Szef turbiny zastanawia się nad przyszłością hodowli złota
instagram viewerUżywanie prawdziwych pieniędzy do kupowania przedmiotów lub waluty w grze MMO (hej, kolego, ile chcesz za tę zbroję?) to obecnie jest to bardzo niezadowalająca praktyka, ale Jeffrey Steefel z Turbine Entertainment uważa, że nie zawsze może to być Obudowa. W rozmowie z Eurogamer Steefel powiedział, że uważa, że Sony Station Exchange może po prostu zmienić […]
Używanie prawdziwych pieniędzy do kupowania przedmiotów lub waluty w grze MMO (hej, kolego, ile chcesz za tę zbroję?) to obecnie jest to bardzo niezadowalająca praktyka, ale Jeffrey Steefel z Turbine Entertainment uważa, że nie zawsze może to być Obudowa. Mówię do Eurogamer, Steefel powiedział, że uważa, że Sony Wymiana stacji może skończyć się zmianą obecnego modelu biznesowego MMO:
[Wszyscy wiemy, że w ciągu najbliższych dwóch do pięciu lat coś się stanie z modelami biznesowymi w ogóle, więc zwracamy uwagę na to, co się dzieje; obserwuj, co się dzieje z Sony Station, której serwery obsługują to i zarządzają.
Giełda stacji to dom aukcyjny, który umożliwia* EverQuest II*
gracze mogą legalnie kupować zasoby w grze od innych graczy za pomocą prawdziwej waluty, a Sony Online moderuje cały proces, utrzymując wszystko na bieżąco. (Używam tu terminu „zgodnie z prawem” nieco luźno – chociaż żadne faktyczne prawo nie jest łamane, takie zakupy zwykle skutkują zablokowaniem konta lub zawieszeniem w grze.)

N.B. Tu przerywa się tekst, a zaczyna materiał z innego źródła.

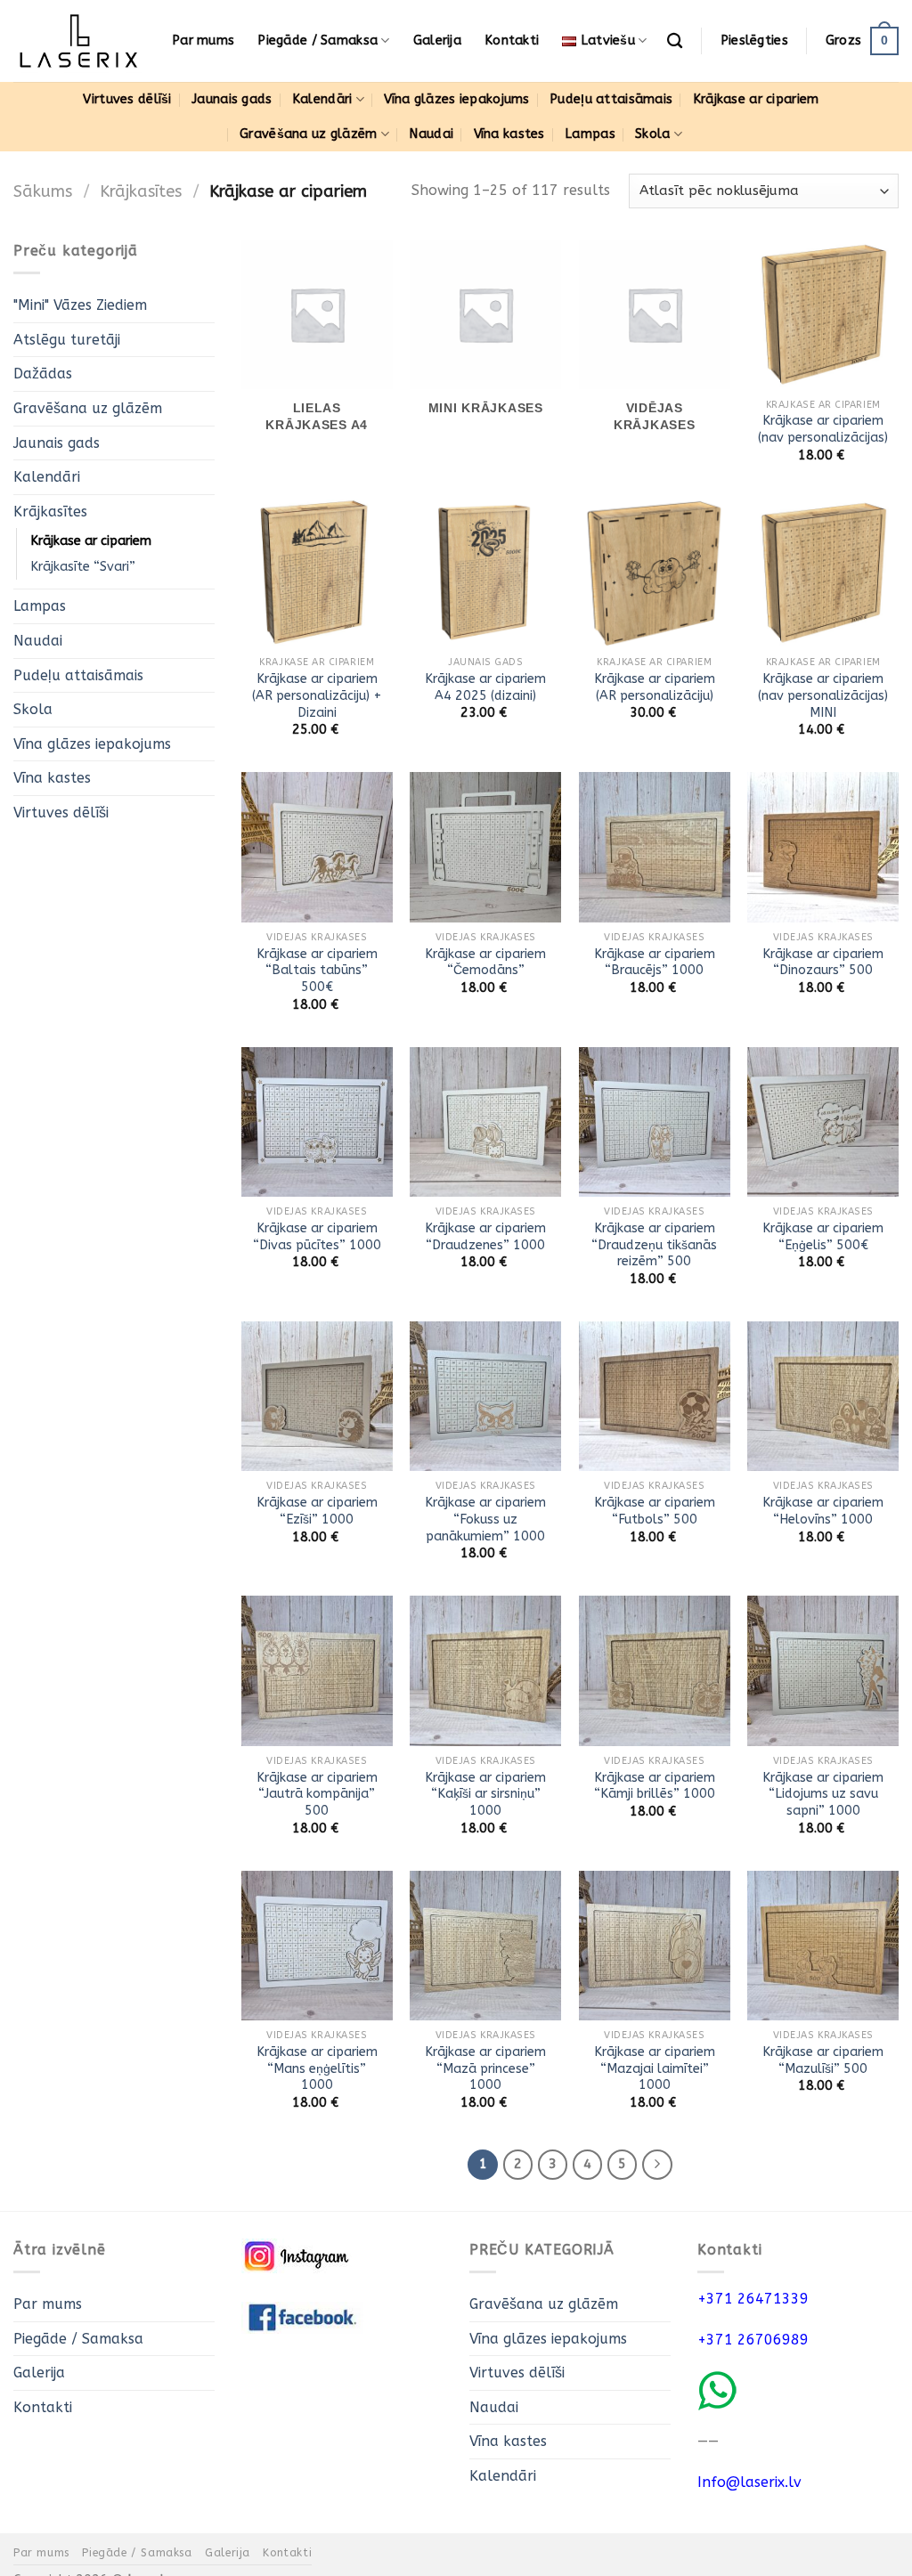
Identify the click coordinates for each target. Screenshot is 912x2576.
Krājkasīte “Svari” (82, 567)
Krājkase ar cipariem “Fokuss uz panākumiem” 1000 (485, 1519)
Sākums (42, 191)
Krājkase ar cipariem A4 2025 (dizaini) (485, 687)
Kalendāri (322, 99)
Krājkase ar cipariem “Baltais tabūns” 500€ (317, 971)
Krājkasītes (141, 191)
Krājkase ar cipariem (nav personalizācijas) (823, 429)
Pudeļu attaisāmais (611, 99)
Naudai (431, 134)
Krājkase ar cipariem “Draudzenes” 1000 (485, 1237)
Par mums (203, 40)
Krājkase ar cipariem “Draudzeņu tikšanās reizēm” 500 (654, 1245)
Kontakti (511, 40)
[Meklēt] (674, 41)
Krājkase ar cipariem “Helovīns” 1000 (823, 1511)
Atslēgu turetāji (66, 339)
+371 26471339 (753, 2298)
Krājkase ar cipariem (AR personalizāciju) (654, 687)
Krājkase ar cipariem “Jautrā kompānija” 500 (317, 1794)
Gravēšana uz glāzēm (308, 134)
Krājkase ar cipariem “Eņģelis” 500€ (823, 1237)
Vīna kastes (509, 134)
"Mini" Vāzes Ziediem (80, 305)
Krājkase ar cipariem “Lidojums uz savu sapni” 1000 (823, 1794)
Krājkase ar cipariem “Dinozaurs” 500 (823, 963)
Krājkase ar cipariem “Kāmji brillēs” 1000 (654, 1786)
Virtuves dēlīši (127, 99)
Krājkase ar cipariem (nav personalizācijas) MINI (823, 695)
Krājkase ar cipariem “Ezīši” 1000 (317, 1511)
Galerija (437, 40)
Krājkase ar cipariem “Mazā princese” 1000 (485, 2068)
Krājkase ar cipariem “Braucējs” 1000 (654, 963)
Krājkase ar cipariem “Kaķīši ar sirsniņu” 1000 (485, 1794)
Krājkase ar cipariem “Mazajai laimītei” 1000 (654, 2068)
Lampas (590, 134)
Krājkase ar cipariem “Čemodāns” (485, 963)
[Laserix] (79, 41)
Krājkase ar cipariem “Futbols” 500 (654, 1511)
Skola (652, 134)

Debata o rynku wtórnym jest trudna. Z jednej strony, jeśli gracz chce wydać własne pieniądze na skróty do gry, to jego gotówka, więc dlaczego nie? Z drugiej strony stwarza to potencjał dla bandy chciwych dupków (farmerów złota), aby gra była do bani dla innych graczy. Wiem, że gracie w kilka gier MMO, gdzie w tej kwestii wypadacie?